▶ [Your instructions]: Although the data below holds other lines too, output only those from the line with "This screenshot has height=734, width=1568." up to and including the line with "Zoom in on the", exactly as they appear.

Entries taken from a collection:
-----

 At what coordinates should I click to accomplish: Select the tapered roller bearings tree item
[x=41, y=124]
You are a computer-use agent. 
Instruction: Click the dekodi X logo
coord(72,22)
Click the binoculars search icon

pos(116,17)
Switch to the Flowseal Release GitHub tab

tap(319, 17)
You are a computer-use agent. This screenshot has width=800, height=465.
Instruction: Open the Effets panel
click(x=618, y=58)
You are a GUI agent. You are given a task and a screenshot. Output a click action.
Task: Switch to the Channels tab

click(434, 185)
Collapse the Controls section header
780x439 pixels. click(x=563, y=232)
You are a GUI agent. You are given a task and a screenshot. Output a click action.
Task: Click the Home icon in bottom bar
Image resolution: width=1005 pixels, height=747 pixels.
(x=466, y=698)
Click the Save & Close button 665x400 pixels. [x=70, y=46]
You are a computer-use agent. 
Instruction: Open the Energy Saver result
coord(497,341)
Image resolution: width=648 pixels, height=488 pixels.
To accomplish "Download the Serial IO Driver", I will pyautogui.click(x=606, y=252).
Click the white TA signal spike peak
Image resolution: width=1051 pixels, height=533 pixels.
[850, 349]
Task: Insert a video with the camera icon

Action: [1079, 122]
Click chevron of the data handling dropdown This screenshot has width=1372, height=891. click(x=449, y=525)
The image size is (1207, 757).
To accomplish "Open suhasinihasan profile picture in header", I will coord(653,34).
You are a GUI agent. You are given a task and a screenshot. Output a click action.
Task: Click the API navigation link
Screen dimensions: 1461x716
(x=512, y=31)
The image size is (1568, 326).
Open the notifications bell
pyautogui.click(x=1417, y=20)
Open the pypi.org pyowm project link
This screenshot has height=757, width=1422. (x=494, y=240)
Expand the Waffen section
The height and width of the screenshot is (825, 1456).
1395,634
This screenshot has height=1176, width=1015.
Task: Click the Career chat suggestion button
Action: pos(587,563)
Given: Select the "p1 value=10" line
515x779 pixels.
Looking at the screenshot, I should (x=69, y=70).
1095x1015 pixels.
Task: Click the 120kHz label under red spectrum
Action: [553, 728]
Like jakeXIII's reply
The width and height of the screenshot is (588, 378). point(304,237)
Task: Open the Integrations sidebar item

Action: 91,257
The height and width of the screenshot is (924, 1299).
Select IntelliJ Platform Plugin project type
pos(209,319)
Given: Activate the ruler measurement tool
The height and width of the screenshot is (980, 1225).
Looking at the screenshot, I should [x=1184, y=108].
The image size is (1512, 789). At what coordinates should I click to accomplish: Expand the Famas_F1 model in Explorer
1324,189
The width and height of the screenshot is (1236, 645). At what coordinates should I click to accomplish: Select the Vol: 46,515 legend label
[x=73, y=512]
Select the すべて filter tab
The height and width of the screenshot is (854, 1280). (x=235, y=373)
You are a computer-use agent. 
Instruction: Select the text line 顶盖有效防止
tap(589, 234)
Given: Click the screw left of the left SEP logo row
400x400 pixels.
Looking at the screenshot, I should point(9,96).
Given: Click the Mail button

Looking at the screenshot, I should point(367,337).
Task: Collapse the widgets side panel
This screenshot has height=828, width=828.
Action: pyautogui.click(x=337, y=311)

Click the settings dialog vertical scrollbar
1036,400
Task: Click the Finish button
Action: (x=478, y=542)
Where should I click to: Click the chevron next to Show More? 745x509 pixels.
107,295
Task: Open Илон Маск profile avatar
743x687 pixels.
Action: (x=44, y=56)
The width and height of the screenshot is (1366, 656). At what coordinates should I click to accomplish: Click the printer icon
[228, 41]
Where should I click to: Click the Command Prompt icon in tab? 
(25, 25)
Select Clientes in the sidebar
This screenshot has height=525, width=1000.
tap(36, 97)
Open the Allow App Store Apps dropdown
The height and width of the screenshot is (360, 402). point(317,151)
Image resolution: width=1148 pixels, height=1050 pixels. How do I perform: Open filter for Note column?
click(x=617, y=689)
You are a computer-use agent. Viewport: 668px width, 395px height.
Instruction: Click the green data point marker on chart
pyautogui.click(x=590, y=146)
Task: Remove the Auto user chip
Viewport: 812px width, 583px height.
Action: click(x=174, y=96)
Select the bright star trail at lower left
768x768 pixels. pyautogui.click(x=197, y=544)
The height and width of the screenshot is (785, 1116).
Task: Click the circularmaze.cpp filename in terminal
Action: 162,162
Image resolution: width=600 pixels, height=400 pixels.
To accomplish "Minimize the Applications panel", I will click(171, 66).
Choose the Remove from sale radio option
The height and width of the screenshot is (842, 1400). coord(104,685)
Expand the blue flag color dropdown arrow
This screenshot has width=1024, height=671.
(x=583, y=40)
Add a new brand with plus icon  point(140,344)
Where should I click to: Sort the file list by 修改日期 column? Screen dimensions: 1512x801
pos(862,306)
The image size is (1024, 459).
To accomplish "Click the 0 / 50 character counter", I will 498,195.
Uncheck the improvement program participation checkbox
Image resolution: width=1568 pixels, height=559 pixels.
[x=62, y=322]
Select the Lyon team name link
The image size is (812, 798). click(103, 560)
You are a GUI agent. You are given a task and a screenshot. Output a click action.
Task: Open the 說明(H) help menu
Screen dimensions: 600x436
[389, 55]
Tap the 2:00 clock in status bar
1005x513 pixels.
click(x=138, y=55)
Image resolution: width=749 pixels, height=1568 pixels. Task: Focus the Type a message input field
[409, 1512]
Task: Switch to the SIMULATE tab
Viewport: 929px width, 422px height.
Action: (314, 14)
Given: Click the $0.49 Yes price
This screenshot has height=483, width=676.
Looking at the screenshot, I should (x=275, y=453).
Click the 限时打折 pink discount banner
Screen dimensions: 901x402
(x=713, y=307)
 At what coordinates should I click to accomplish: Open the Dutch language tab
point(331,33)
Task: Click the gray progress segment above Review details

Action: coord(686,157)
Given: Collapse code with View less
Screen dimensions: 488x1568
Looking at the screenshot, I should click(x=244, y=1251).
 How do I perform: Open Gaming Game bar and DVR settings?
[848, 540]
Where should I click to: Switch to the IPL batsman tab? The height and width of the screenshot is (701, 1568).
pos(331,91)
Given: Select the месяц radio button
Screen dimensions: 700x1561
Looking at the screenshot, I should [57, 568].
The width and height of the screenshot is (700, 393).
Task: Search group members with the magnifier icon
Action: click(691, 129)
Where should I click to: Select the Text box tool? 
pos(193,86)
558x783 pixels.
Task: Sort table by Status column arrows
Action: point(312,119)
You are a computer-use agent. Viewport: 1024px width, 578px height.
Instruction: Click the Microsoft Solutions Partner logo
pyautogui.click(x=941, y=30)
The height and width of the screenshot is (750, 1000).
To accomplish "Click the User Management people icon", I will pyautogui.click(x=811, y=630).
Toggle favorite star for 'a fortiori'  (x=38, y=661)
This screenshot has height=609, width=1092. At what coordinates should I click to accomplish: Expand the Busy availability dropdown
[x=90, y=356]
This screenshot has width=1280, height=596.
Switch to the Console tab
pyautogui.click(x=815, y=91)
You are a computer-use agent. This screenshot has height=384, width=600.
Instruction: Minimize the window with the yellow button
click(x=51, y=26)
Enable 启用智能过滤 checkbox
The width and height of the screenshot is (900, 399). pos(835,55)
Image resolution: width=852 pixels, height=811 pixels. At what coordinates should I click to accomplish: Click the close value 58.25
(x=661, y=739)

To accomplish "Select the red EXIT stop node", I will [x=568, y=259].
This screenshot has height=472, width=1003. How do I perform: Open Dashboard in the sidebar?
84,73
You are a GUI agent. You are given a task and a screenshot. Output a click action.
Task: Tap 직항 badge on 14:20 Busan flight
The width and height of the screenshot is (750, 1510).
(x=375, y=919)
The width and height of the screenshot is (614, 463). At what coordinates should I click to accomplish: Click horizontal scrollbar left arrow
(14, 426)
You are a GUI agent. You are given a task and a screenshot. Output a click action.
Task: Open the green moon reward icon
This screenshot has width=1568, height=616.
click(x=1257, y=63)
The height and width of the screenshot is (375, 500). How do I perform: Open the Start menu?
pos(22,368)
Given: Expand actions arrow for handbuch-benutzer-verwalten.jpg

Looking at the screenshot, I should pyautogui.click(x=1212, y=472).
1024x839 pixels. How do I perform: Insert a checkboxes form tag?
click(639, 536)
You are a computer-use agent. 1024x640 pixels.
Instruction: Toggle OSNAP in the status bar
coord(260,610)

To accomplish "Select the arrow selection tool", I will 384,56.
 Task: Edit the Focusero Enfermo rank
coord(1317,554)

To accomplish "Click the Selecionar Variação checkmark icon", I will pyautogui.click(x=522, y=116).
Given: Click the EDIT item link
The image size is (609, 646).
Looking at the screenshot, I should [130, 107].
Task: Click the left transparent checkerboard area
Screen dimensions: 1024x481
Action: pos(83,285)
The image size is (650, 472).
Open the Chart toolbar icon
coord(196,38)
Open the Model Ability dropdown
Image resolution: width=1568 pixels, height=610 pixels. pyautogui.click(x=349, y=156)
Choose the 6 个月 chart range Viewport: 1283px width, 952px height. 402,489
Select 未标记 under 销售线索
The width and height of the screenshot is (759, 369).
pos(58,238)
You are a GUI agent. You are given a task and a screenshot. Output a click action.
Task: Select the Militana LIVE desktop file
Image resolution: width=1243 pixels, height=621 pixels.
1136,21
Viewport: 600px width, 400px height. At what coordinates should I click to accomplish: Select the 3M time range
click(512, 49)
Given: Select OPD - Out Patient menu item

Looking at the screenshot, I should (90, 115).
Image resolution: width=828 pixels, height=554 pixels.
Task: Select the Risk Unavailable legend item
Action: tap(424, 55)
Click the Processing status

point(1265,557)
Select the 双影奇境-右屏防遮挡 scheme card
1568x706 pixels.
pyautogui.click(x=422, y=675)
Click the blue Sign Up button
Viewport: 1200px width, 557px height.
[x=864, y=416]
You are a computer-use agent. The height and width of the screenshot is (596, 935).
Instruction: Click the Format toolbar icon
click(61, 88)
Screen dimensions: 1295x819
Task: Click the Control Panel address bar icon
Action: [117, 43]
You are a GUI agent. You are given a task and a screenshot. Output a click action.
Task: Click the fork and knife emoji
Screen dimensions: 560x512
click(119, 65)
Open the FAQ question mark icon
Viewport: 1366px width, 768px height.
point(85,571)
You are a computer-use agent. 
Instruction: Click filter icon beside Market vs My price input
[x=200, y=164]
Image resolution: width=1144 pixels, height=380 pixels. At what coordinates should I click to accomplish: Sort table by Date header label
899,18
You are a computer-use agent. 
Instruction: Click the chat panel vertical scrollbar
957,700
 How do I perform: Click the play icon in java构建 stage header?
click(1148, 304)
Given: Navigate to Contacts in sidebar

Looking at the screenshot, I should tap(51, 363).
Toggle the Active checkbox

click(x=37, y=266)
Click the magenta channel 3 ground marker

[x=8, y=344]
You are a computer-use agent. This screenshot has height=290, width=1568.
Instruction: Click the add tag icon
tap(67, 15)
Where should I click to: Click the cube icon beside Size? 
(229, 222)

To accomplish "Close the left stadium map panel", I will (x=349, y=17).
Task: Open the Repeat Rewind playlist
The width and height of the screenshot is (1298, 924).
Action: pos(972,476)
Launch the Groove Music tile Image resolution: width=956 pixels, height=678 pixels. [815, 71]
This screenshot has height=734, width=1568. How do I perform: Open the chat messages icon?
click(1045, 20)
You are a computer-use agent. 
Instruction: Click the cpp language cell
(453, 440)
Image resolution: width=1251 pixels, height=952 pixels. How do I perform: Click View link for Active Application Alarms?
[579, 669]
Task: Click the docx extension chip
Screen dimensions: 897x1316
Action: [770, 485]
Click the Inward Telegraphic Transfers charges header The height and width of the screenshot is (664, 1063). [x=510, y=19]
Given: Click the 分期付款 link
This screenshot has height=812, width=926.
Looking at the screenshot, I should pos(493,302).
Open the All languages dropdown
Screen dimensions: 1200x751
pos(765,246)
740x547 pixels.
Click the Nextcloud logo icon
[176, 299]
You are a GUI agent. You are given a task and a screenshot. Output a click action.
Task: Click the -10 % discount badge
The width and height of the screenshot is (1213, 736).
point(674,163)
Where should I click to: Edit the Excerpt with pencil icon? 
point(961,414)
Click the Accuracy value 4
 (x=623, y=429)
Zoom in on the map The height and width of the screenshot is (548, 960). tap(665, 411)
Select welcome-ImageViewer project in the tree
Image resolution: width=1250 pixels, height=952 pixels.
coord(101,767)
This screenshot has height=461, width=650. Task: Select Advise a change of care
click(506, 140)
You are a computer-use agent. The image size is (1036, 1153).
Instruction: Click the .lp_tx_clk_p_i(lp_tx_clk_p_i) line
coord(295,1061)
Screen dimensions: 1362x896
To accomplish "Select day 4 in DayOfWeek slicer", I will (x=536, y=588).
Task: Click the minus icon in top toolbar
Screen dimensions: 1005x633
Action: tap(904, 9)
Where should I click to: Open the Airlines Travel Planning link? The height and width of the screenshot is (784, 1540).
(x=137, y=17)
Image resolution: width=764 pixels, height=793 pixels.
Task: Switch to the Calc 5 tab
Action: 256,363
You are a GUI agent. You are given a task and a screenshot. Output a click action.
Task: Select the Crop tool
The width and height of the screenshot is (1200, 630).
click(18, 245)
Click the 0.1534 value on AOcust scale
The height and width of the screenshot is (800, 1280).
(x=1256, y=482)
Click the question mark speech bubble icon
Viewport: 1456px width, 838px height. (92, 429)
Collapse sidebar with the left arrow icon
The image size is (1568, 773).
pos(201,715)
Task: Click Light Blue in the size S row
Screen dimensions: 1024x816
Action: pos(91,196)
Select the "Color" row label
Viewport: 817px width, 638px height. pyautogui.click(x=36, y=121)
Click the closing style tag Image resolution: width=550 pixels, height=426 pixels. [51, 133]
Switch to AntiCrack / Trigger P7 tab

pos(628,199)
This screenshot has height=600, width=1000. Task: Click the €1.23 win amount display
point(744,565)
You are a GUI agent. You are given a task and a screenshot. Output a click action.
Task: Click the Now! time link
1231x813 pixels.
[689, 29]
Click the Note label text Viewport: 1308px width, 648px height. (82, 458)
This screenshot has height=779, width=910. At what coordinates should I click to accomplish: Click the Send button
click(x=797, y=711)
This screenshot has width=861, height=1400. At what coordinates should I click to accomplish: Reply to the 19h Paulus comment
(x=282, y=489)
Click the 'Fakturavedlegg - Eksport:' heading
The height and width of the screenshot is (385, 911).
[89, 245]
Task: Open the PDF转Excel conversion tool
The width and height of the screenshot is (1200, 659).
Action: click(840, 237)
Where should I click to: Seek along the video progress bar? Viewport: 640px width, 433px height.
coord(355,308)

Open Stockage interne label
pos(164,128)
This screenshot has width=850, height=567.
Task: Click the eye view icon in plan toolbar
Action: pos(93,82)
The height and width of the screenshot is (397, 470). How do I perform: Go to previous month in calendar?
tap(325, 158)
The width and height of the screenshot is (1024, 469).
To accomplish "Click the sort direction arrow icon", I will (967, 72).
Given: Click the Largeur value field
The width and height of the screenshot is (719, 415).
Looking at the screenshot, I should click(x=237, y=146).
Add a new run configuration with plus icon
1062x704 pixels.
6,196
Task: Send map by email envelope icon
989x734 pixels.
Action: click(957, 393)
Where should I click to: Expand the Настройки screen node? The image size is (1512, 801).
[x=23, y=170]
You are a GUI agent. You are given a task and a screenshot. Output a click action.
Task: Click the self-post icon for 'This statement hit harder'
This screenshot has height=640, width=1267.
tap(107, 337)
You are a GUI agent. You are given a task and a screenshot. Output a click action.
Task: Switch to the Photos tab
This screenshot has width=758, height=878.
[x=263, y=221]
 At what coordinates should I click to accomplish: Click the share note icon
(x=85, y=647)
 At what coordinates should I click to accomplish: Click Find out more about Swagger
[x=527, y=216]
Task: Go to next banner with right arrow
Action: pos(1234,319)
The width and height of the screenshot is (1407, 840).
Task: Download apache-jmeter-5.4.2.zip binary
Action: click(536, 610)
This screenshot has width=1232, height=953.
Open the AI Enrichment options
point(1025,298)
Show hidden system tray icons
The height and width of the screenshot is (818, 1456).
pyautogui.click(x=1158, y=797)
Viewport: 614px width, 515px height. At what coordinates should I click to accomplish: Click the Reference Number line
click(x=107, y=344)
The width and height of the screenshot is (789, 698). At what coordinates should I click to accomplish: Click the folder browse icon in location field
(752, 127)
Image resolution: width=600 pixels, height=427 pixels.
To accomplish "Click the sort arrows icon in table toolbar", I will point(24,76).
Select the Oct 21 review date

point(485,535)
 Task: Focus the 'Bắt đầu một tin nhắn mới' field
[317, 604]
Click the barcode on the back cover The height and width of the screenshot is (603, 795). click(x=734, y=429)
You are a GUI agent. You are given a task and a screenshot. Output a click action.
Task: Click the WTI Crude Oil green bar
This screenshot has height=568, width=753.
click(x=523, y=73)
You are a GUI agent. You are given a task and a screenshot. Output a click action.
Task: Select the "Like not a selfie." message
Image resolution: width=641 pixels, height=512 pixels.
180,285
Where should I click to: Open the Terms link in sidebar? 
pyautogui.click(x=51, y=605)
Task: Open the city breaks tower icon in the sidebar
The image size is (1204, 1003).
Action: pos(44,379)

-----

▶ [Solution to this exercise]:
This screenshot has height=734, width=1568. How do I perform: Open the chat messages icon?
click(1045, 20)
You are a computer-use agent. 
Instruction: Click the cpp language cell
(453, 440)
Image resolution: width=1251 pixels, height=952 pixels. How do I perform: Click View link for Active Application Alarms?
[579, 669]
Task: Click the docx extension chip
Screen dimensions: 897x1316
Action: [770, 485]
Click the Inward Telegraphic Transfers charges header The height and width of the screenshot is (664, 1063). [x=510, y=19]
Given: Click the 分期付款 link
This screenshot has height=812, width=926.
Looking at the screenshot, I should pos(493,302).
Open the All languages dropdown
Screen dimensions: 1200x751
pos(765,246)
740x547 pixels.
Click the Nextcloud logo icon
[176, 299]
You are a GUI agent. You are given a task and a screenshot. Output a click action.
Task: Click the -10 % discount badge
The width and height of the screenshot is (1213, 736).
point(674,163)
Where should I click to: Edit the Excerpt with pencil icon? 
point(961,414)
Click the Accuracy value 4
 (x=623, y=429)
Zoom in on the map The height and width of the screenshot is (548, 960). tap(665, 411)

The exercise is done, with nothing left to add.